2026.06 / NEWBIZFEED BUILD LOG

Using Multiple Codex Agents to Review Companies House and CRO Data

NewBizFeed is a simple idea with an awkward data problem behind it: fresh UK and Ireland company formation data is useful, but raw public-register data is not the same thing as a customer-ready lead list.

Companies House and the Irish Companies Registration Office are excellent sources of official company records. They tell you that a company exists, when it was incorporated, what broad category it sits in, and where the official record can be checked. They do not, by themselves, answer the question a small business actually cares about: “is this a sensible company for me to contact, and can I trust the extra website/contact evidence attached to it?”

The product is not the raw database. The product is a smaller, fresher, source-attributed list that has been filtered, checked, and kept honest about uncertainty.

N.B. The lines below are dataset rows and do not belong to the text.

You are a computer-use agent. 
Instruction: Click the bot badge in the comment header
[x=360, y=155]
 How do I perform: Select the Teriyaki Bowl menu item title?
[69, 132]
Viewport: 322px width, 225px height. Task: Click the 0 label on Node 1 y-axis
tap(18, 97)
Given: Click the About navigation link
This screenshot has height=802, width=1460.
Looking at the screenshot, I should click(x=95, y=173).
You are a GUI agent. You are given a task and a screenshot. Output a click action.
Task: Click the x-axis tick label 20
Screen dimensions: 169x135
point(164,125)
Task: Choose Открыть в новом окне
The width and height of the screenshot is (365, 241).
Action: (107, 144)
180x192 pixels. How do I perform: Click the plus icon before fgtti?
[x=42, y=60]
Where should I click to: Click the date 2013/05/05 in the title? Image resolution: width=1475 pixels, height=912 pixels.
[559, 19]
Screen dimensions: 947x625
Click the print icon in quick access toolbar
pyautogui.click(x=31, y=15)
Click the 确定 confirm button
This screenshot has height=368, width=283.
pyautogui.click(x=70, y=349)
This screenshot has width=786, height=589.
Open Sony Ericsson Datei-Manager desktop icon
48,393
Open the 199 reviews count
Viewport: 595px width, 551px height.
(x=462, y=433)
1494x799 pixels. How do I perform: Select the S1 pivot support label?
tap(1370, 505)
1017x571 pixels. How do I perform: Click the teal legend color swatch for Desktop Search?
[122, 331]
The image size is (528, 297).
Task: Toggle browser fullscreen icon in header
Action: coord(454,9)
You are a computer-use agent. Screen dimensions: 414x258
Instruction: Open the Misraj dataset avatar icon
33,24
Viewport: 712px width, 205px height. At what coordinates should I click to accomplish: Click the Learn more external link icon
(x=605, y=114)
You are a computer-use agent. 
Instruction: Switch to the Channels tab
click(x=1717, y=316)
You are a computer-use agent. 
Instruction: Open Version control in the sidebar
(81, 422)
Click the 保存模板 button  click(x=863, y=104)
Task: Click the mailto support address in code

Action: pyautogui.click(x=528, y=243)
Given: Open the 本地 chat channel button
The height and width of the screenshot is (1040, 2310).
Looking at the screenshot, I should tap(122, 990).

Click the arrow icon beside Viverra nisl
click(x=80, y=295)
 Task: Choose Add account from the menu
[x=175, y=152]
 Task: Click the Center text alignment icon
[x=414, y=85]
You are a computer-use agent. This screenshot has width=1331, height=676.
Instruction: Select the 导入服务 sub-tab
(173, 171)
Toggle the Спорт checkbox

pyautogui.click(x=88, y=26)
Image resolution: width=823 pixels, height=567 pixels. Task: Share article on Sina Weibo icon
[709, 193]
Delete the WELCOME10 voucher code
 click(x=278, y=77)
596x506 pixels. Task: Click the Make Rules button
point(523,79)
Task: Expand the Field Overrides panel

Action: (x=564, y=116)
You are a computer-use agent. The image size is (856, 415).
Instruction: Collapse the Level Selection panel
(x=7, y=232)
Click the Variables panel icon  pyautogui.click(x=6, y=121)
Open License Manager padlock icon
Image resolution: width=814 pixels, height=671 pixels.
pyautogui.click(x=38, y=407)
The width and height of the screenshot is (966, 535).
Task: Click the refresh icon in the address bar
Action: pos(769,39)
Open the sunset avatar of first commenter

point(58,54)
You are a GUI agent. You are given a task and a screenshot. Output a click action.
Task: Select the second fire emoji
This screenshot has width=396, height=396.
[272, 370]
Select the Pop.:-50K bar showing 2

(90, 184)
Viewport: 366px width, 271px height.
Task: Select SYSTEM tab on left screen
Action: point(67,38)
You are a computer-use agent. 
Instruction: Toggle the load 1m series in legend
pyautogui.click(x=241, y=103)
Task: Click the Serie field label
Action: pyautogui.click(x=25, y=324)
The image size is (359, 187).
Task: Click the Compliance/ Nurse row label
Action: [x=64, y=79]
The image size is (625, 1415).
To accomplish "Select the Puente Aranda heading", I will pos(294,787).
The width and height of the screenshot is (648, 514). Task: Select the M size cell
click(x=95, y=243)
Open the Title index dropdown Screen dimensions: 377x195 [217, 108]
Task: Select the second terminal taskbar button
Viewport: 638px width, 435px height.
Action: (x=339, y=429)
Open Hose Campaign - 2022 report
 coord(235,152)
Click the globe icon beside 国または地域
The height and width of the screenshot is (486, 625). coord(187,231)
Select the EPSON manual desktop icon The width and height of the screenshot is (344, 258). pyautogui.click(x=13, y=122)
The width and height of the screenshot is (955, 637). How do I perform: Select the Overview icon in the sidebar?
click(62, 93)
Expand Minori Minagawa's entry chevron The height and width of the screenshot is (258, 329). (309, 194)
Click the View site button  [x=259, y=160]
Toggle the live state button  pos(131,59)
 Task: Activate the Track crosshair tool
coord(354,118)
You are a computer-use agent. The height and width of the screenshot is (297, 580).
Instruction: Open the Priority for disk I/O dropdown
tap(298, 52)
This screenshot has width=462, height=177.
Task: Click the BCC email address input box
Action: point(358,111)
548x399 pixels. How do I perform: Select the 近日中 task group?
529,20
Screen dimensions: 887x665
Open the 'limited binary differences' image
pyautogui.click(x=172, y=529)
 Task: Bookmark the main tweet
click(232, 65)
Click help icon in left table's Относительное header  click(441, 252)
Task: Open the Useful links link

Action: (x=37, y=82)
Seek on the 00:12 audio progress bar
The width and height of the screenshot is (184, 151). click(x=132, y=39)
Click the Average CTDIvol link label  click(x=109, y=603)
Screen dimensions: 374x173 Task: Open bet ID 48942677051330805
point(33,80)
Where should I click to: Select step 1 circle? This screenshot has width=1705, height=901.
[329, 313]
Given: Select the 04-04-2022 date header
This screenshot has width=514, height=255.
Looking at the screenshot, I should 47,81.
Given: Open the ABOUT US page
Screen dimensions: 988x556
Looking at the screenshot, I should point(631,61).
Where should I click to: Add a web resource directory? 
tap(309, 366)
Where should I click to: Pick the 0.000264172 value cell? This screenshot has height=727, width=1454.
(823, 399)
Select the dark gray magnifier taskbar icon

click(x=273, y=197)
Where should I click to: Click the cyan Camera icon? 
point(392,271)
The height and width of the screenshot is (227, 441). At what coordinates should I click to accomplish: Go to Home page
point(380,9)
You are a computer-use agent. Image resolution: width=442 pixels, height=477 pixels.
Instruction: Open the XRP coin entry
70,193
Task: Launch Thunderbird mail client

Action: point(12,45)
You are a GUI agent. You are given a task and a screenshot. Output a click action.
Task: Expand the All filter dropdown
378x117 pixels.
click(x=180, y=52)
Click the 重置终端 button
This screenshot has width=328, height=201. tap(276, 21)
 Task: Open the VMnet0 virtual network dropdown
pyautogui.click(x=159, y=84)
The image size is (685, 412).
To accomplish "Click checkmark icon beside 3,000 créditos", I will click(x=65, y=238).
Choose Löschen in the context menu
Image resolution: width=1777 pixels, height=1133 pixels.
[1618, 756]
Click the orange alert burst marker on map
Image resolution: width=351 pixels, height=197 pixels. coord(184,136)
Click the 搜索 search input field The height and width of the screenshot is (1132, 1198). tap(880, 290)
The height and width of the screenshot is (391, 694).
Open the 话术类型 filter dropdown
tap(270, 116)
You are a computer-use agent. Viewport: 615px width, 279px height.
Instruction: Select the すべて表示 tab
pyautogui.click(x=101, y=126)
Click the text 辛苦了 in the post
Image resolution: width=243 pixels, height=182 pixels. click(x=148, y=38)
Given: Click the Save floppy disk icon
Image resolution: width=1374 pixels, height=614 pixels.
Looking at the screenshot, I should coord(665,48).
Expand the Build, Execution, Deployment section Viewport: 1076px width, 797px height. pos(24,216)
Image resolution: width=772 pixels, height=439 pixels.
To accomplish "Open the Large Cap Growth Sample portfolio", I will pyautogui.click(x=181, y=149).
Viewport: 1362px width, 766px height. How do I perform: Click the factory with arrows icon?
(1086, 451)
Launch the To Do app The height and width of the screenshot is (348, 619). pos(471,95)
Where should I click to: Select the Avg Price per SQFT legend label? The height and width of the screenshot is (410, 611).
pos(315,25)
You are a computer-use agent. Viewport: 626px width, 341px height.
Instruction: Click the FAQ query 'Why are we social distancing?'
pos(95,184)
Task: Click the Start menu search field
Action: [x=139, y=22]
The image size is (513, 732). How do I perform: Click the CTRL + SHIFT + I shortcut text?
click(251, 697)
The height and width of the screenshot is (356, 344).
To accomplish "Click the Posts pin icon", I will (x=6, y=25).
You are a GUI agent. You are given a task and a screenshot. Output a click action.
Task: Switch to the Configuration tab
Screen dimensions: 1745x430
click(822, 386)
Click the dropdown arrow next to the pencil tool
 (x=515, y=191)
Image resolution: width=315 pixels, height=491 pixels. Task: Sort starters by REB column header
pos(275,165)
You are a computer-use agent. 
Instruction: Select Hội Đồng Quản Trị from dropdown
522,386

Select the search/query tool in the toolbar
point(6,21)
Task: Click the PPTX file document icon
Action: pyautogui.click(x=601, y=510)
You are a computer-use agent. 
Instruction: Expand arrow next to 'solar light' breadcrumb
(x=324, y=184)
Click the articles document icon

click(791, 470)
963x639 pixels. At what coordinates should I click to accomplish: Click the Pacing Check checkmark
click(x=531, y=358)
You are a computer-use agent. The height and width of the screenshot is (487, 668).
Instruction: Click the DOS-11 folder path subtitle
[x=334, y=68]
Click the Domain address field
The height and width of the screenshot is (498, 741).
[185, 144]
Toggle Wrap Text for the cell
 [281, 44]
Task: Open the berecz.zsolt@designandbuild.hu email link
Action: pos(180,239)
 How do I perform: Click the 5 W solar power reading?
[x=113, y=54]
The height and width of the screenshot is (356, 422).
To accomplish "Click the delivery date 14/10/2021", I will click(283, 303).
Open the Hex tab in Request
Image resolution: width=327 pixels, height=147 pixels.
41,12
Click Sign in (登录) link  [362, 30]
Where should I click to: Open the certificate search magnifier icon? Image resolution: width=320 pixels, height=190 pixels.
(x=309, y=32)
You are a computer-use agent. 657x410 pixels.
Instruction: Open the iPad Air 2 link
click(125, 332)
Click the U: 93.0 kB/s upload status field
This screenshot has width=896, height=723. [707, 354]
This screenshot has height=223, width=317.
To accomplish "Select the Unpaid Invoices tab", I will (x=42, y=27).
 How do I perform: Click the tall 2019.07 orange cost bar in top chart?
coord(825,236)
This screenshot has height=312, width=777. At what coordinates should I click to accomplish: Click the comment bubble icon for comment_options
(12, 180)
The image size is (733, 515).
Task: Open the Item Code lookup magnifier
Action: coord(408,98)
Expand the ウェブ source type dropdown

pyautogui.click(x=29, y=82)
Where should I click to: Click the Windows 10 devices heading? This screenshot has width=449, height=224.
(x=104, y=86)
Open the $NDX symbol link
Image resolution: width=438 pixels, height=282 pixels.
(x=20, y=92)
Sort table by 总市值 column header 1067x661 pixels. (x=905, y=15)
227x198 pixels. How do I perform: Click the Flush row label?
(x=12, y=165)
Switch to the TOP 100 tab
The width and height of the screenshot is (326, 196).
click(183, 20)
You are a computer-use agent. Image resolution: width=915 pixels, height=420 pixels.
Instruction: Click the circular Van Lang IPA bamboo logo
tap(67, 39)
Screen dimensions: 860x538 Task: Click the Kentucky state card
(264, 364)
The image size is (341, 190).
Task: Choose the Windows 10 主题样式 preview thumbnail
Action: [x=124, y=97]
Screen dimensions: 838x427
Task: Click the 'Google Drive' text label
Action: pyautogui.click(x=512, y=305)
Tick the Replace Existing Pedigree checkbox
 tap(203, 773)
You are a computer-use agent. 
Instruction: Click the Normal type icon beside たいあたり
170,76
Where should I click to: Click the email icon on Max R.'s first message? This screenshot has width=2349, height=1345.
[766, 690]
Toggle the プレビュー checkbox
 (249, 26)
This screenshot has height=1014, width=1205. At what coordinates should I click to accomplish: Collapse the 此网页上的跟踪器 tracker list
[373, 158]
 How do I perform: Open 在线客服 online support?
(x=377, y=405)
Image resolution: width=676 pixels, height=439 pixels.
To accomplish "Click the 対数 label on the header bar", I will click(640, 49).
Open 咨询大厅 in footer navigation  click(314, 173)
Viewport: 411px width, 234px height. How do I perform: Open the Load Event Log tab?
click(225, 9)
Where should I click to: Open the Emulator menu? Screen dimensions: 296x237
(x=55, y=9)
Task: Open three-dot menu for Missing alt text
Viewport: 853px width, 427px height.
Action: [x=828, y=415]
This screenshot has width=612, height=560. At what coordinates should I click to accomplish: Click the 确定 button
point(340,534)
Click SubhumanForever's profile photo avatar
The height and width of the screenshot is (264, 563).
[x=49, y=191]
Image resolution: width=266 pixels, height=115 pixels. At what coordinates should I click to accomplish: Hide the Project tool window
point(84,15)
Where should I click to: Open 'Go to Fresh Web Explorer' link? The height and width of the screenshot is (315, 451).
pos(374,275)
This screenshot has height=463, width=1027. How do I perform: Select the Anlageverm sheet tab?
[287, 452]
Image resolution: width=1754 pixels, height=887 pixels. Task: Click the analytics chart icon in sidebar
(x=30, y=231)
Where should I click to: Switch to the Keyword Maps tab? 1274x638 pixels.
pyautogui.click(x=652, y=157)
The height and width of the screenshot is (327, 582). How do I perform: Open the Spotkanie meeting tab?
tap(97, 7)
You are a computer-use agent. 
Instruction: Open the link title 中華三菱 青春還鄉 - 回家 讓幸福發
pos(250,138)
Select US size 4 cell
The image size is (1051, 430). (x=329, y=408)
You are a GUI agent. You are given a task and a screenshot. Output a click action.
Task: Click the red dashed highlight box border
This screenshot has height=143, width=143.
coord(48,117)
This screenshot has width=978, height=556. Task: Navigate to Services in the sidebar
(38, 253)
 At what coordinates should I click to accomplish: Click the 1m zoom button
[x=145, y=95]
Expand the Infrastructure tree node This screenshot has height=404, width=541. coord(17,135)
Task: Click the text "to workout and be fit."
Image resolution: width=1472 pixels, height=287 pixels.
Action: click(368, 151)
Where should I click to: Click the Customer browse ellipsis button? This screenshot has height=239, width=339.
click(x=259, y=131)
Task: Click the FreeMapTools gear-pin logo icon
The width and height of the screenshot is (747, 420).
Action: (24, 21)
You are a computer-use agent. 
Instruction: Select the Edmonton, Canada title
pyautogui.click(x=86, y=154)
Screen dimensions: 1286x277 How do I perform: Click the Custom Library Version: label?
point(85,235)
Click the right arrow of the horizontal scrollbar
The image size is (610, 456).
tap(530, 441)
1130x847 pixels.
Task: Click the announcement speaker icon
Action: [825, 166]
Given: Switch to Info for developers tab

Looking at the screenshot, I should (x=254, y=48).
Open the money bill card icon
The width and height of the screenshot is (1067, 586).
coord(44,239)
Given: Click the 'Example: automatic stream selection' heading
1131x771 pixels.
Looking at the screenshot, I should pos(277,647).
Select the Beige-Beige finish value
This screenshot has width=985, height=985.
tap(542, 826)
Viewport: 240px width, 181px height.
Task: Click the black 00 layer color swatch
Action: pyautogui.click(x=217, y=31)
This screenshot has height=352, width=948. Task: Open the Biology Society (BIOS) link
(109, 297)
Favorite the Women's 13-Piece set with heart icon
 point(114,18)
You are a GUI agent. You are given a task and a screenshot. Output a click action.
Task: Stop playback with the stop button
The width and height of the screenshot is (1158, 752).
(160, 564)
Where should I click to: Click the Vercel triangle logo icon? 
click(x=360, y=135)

The raw feeds are useful, but uneven

The UK side starts with Companies House public data products and, where configured, Companies House stream/API updates. The Ireland side uses CRO Open Data company records, which are suitable for a daily Ireland feed. Both sources are official public-register data, but they arrive with different cadence, shape, and limitations.

That matters because “new companies” is a deceptively simple phrase. A company can be active, active with a strike-off proposal, recently incorporated, dormant-looking, a property holding vehicle, a charity-style entity, or a perfectly valid but commercially irrelevant record for a particular lead pack. NewBizFeed has to treat the register as a warehouse, not as the finished offer.

Why one agent is not enough

At small scale, a single enrichment job can work through companies one by one. At real register scale, that becomes slow and expensive. The better pattern is a pipeline with different jobs doing different levels of thinking:

Data ingestion imports Companies House and CRO records and keeps source attribution attached.
Deterministic filters remove obviously unsuitable records before any model is asked to reason.
Codex Discovery A and B work through separate batches in parallel, looking for website and contact evidence.
Codex Instant Review checks candidates that discovery found, focusing on quick evidence quality.
Codex Final Review is reserved for uncertain, weak, ambiguous, or higher-risk cases.
The deterministic gate is the only part allowed to publish customer-visible website/contact fields.

The important design choice is that the agents are not treated as magic truth machines. They are reviewers. They can inspect evidence, summarise what they found, and label confidence, but they do not get to publish directly.

Two discovery lanes are better than duplicate checking

Earlier versions of this kind of workflow often spend multiple model calls checking the same row. That can improve confidence, but it also burns throughput. For NewBizFeed, the normal discovery path now uses two Codex discovery lanes on different company batches. Codex Discovery A and Codex Discovery B can both move through fresh UK and Ireland rows at the same time.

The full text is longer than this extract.